The review, completed in late June 2026, matters now because several major projects are at critical documentation stages. The Townsville Water Security Program — which covers Ross River Dam operations and the city's long-term supply strategy — relies on updated site photography for engineering submissions. So does the Townsville Hydrogen Hub feasibility process, where accurate site imagery of the proposed Lansdown Eco-Industrial Precinct, about 25 kilometres south-west of the CBD, feeds directly into investor prospectuses and federal grant applications.

What Went Wrong and Where the Problem Lives

The duplicate image problem is concentrated in three areas: files inherited from legacy systems when council departments merged their digital storage in 2021, photographs uploaded in bulk by contractors working on the 2019 flood recovery program across Rosslea, Idalia, and the Bohle River corridor, and stock imagery downloaded repeatedly by different communications officers without a centralised naming convention. At least two versions of key infrastructure photographs — including drone shots of the Ross River Dam spillway and aerials of the Lavarack Barracks precinct on Stuart Drive — exist in the system with conflicting metadata, making it unclear which image is current and approved.

The practical risk is real. Planning and development submissions lodged with the Queensland Department of State Development must include verified photographic evidence. If an out-of-date or misidentified image is submitted alongside an application, council faces delays or, in worst cases, rejection. For a city where defence-related development around Lavarack Barracks generates significant construction activity, that kind of administrative stumble carries financial weight.

The audit also found duplicates embedded in community-facing materials produced by the Townsville Aboriginal and Islander Health Service and distributed through council's multicultural liaison office at the Aitkenvale Community Centre. Those files, used in First Nations community consultation documents related to Queensland's treaty process, carry additional sensitivity around image rights and cultural protocols.

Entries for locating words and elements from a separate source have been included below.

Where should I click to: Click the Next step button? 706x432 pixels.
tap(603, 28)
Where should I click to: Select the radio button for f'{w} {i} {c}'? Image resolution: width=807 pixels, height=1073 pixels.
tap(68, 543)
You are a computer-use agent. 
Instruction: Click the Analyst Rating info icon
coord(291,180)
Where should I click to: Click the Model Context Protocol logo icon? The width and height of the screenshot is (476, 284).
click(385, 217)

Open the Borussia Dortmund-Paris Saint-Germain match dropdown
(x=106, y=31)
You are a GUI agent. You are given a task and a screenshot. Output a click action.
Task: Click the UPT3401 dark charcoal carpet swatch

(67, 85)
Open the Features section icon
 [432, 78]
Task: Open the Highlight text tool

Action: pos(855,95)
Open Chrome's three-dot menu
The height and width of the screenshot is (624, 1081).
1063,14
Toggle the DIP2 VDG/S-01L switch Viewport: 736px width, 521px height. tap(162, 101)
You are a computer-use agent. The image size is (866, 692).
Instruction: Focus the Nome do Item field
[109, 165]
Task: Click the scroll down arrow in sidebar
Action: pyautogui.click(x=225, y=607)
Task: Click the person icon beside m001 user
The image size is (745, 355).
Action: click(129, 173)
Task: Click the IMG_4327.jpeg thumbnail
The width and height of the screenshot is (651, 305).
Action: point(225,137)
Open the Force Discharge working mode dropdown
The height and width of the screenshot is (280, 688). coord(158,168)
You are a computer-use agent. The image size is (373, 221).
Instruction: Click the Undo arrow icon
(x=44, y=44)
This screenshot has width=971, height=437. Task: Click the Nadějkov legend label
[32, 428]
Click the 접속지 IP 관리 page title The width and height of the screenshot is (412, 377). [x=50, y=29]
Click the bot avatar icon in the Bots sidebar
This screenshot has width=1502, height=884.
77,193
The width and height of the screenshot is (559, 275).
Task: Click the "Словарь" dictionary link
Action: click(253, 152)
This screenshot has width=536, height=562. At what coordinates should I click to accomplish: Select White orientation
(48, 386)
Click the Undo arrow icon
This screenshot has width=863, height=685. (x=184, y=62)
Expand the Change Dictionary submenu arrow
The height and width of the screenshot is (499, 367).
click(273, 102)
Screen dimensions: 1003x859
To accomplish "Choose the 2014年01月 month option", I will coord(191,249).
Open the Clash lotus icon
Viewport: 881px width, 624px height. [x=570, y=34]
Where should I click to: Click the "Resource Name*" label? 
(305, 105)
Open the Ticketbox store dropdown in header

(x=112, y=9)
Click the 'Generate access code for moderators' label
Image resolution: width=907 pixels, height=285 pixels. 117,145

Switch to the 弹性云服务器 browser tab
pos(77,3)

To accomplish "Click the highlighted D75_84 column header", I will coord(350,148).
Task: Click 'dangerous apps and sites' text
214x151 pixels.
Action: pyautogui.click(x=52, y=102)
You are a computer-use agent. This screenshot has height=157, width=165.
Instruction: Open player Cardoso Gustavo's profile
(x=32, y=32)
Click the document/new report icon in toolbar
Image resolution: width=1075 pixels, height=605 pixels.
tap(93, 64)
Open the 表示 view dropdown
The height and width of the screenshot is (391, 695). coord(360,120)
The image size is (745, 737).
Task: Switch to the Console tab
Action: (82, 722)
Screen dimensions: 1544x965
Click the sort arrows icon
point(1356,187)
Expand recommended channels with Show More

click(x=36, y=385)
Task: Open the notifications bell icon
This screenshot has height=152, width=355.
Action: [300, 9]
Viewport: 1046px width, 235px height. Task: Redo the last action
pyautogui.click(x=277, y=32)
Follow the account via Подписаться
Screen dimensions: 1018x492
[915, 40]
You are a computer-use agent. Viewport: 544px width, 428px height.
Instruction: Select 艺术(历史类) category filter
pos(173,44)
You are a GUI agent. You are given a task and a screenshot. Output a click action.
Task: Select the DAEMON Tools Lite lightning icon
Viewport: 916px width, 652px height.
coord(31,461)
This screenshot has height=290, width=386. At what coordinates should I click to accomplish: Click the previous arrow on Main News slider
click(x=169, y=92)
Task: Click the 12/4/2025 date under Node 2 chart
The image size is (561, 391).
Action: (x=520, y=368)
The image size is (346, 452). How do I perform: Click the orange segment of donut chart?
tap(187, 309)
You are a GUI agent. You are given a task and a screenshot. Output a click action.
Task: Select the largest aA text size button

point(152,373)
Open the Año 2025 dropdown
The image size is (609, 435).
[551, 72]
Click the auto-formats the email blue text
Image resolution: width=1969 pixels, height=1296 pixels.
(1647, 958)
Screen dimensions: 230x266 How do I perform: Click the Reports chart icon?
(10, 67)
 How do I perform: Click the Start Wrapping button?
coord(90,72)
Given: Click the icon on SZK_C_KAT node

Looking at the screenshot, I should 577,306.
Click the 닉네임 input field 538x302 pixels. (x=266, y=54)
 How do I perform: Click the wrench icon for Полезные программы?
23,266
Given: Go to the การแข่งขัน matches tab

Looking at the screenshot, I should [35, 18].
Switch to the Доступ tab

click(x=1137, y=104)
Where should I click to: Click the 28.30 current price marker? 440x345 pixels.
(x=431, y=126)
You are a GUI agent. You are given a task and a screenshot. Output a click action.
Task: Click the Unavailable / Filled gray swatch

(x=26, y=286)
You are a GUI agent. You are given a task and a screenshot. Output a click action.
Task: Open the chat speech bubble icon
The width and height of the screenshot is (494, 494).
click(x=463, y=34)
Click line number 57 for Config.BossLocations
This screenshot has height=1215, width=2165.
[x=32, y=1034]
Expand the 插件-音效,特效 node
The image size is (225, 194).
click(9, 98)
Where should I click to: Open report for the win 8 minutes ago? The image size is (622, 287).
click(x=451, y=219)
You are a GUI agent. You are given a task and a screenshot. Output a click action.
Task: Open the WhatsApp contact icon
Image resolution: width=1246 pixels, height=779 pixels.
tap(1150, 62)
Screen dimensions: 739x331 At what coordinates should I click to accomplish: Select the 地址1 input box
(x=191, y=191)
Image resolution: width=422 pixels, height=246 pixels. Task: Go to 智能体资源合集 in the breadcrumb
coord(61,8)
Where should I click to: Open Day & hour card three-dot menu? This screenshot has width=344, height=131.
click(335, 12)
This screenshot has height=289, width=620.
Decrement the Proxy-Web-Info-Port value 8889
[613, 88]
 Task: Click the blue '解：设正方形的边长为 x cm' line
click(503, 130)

The Decisions Council Must Make Before September

Three choices are sitting on the table. The first is a manual remediation approach: council staff work through an estimated 14,000 flagged files folder by folder, a process one internal project timeline scopes at roughly 18 weeks if two full-time officers are assigned. The second option is procuring a dedicated digital asset management platform — vendors including Bynder and Canto have been used by comparable Queensland local governments — which would automate deduplication but carries a licensing cost that industry pricing suggests typically runs between $30,000 and $80,000 annually for a council of Townsville's size. The third path is a hybrid: a contracted one-off clean-up of the existing SharePoint environment, followed by stricter internal upload protocols enforced through training.

The decision has a hard deadline. The Townsville Hydrogen Hub team needs a finalised, verified image library for the Lansdown precinct by late September 2026, ahead of the next round of federal funding milestone reporting. Missing that window risks delaying documentation tied to grant disbursements under the Queensland Government's Hydrogen Industry Development Act framework.

Council's information technology and communications committees are expected to meet jointly in the second week of July to receive the audit findings formally. Staff have been advised not to use any image file flagged in the audit for external publication until a resolution pathway is agreed. That restriction is already affecting the team preparing public consultation materials for the Townsville Water Security Program's Stage 2 community engagement, which was scheduled to begin distributing suburb-level brochures across Belgian Gardens, Mundingburra, and North Ward by mid-July.

The most immediate practical step for any council officer or contractor working with digital assets is straightforward: cross-check file metadata creation dates against the project's own photographic log before submitting any document externally. The audit report is expected to be tabled publicly at the next ordinary council meeting.